The easybites program makes it easier for Boys & Girls Clubs of Canada to offer nutritious meals and snacks to youth visiting the centers. Renovating the kitchen spaces also enables more locations to provide cooking and nutrition classes. Boys & Girls Clubs in Midland, Sarnia, Cranbrook, Cornwall, Yarmouth, Toronto, Ponoka, and Charlottetown have benefited from the easybites program. goeasy branches often remain involved with their local Boys & Girls Clubs well after the new kitchens are installed.

== Controversy ==
easyhome has often been criticized for its high prices, often hidden through relatively small monthly payments spread over a long period. For instance, in 2012, a Hewlett Packard PC which could be bought outright for a few hundred dollars had a total cost of $2,000 at easyhome, spread out over three years. In 2015, the total cost of a 55-inch curved Samsung TV was estimated to be more than twice as much at easyhome than at a conventional electronics retailer. Easyfinancial has similarly been criticized for its high interest rates, with an average annual rate of around 50%. Many loans offered by easyfinancial are very close to the maximum rate of interest in Canada of 60%.

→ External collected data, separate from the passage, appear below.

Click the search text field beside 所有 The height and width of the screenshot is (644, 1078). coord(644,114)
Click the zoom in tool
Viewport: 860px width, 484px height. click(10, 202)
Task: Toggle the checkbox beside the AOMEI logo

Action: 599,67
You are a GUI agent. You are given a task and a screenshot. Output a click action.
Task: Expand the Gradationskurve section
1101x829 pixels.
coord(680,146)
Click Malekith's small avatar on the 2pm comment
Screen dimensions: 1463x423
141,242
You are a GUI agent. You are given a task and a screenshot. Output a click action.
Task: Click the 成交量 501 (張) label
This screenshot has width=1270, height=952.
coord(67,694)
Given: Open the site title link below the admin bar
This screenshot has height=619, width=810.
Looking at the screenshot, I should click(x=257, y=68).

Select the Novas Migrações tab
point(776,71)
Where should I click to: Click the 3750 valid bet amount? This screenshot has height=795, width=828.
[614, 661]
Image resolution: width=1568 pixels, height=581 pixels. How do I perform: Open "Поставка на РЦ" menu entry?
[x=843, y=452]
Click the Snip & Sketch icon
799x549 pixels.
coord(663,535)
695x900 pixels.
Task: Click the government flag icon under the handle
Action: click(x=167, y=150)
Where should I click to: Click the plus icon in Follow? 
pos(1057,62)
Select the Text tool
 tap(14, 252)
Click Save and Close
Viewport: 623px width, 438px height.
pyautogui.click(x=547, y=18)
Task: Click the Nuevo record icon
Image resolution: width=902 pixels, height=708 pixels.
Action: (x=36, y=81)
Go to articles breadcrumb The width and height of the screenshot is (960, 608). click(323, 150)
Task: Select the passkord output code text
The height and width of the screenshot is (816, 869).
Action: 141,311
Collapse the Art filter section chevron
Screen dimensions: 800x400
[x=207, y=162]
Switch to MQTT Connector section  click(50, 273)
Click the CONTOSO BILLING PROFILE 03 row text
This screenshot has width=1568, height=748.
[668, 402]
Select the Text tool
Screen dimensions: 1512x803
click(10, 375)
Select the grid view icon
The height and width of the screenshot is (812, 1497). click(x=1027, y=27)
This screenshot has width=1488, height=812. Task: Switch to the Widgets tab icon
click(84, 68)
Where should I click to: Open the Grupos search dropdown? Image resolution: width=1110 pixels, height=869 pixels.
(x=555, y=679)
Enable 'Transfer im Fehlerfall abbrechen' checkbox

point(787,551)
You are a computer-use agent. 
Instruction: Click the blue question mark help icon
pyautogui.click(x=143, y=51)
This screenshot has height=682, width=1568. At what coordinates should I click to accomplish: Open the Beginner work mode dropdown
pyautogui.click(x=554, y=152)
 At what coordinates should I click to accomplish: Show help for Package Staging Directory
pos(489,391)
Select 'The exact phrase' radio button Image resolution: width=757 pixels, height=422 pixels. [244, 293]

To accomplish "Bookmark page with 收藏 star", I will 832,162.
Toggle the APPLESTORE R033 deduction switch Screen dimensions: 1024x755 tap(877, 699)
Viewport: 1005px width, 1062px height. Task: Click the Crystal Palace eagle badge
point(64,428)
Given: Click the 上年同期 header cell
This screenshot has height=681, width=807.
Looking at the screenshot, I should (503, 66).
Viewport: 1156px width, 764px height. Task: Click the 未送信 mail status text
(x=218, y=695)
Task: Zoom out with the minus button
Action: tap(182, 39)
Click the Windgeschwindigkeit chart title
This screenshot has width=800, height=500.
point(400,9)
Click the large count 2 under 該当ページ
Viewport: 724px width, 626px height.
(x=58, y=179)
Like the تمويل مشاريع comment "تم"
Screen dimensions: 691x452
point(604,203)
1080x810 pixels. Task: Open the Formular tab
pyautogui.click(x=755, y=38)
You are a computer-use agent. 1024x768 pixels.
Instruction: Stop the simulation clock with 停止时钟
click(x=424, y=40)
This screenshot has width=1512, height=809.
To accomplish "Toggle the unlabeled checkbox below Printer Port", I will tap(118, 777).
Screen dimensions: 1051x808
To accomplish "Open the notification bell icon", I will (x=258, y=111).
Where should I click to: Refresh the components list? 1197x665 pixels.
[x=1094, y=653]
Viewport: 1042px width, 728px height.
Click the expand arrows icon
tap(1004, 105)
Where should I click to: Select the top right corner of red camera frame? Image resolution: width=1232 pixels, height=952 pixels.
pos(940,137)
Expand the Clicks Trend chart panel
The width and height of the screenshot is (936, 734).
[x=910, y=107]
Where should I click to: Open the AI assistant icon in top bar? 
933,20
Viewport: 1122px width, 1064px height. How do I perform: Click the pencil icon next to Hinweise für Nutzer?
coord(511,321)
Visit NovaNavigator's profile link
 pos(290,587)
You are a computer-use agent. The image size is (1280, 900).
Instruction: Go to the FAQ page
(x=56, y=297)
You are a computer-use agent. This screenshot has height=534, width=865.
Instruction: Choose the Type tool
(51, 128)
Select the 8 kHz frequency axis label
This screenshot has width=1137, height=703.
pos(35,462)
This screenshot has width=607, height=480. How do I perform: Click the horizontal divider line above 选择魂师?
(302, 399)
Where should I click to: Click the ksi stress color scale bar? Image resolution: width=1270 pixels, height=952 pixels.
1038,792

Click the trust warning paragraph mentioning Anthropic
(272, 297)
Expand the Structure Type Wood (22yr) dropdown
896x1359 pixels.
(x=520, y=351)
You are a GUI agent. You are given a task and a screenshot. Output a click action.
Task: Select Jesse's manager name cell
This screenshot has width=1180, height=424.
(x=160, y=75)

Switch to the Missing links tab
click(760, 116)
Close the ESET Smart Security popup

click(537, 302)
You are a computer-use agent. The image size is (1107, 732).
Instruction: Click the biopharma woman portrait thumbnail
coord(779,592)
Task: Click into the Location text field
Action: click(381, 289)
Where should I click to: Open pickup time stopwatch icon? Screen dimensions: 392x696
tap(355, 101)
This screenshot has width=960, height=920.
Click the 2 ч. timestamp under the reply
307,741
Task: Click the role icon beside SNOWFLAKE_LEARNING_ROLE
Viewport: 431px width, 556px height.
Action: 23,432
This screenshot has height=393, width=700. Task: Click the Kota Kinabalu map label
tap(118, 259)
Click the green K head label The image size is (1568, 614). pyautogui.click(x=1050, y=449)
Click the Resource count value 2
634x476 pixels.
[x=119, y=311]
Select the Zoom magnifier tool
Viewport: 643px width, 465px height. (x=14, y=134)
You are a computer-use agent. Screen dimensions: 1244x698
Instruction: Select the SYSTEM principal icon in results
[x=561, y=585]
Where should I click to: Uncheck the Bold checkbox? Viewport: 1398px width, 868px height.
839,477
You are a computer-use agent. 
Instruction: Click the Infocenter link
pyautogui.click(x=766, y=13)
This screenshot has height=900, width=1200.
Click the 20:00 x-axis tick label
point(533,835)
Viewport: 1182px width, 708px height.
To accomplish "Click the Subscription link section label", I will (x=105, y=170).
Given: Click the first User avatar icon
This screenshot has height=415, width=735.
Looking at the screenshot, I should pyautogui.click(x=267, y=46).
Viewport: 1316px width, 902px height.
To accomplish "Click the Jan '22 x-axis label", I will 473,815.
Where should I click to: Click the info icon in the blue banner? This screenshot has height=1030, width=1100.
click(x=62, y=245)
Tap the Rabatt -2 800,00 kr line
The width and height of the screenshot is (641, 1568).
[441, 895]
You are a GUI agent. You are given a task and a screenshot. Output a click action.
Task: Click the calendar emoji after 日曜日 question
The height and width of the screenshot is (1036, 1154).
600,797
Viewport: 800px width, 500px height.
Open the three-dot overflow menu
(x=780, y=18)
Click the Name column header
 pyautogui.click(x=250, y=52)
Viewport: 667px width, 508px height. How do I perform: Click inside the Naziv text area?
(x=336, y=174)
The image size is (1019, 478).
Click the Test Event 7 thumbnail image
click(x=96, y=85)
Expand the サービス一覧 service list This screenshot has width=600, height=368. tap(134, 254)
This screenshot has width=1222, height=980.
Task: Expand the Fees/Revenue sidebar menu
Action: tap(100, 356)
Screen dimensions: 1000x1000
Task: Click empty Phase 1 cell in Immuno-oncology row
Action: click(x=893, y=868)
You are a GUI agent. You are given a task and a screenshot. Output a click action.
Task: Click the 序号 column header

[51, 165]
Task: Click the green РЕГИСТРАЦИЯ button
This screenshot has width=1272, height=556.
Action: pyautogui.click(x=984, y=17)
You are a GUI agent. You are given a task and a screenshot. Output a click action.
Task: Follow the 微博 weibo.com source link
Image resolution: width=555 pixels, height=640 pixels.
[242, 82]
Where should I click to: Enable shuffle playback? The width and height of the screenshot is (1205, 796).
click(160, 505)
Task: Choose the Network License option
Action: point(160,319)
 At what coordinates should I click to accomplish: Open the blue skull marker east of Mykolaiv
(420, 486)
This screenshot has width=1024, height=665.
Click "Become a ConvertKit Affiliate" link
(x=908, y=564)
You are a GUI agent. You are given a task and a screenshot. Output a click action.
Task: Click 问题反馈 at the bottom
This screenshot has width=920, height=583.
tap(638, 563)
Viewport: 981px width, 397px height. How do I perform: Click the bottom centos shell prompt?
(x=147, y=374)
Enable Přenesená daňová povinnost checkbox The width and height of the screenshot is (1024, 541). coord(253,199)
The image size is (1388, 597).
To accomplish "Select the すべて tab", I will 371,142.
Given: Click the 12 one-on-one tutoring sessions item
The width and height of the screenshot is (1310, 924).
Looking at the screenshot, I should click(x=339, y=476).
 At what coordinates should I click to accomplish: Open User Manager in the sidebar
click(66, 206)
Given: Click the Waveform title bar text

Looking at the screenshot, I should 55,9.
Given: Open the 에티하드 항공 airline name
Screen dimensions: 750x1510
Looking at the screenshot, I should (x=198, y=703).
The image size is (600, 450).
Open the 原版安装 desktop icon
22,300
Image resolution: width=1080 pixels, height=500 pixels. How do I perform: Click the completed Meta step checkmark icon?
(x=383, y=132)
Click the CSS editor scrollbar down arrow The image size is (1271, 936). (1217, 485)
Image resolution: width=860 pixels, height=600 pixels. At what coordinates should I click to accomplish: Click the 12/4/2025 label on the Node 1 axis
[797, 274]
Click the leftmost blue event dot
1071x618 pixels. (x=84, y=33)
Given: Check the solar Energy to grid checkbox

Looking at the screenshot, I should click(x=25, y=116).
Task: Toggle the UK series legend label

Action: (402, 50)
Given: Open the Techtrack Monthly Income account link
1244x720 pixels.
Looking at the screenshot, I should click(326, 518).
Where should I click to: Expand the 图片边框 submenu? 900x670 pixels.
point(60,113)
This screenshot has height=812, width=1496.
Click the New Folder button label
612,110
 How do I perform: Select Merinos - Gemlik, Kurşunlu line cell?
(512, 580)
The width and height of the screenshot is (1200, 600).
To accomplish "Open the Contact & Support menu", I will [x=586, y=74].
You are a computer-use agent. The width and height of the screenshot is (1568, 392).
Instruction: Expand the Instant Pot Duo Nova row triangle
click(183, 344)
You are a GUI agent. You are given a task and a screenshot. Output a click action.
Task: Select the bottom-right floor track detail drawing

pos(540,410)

In February 2015, CBC Marketplace, an investigative consumer advocacy TV series, ran an episode focusing on easyfinancial's business tactics. Beyond the high interest rates charged, easyfinancial was also criticized for deceptive and misleading business practices. For instance, easyfinancial generally includes insurance in its loans, but does not quote the cost of the insurance in the cost of the loan. The insurance often doubles the effective interest rate of the loan. Easyfinancial also does not make clear that the insurance is optional. Easyfinancial was also criticized for pushing its customers into "debt traps" by offering re-financing, often before the original loan is paid off. Often, the company did not clearly communicate to its customers the eventual cost of the loans it offered.

In 2016, easyhome apologized for running a print flyer featuring an OMFG sale, because of the offensiveness of that acronym.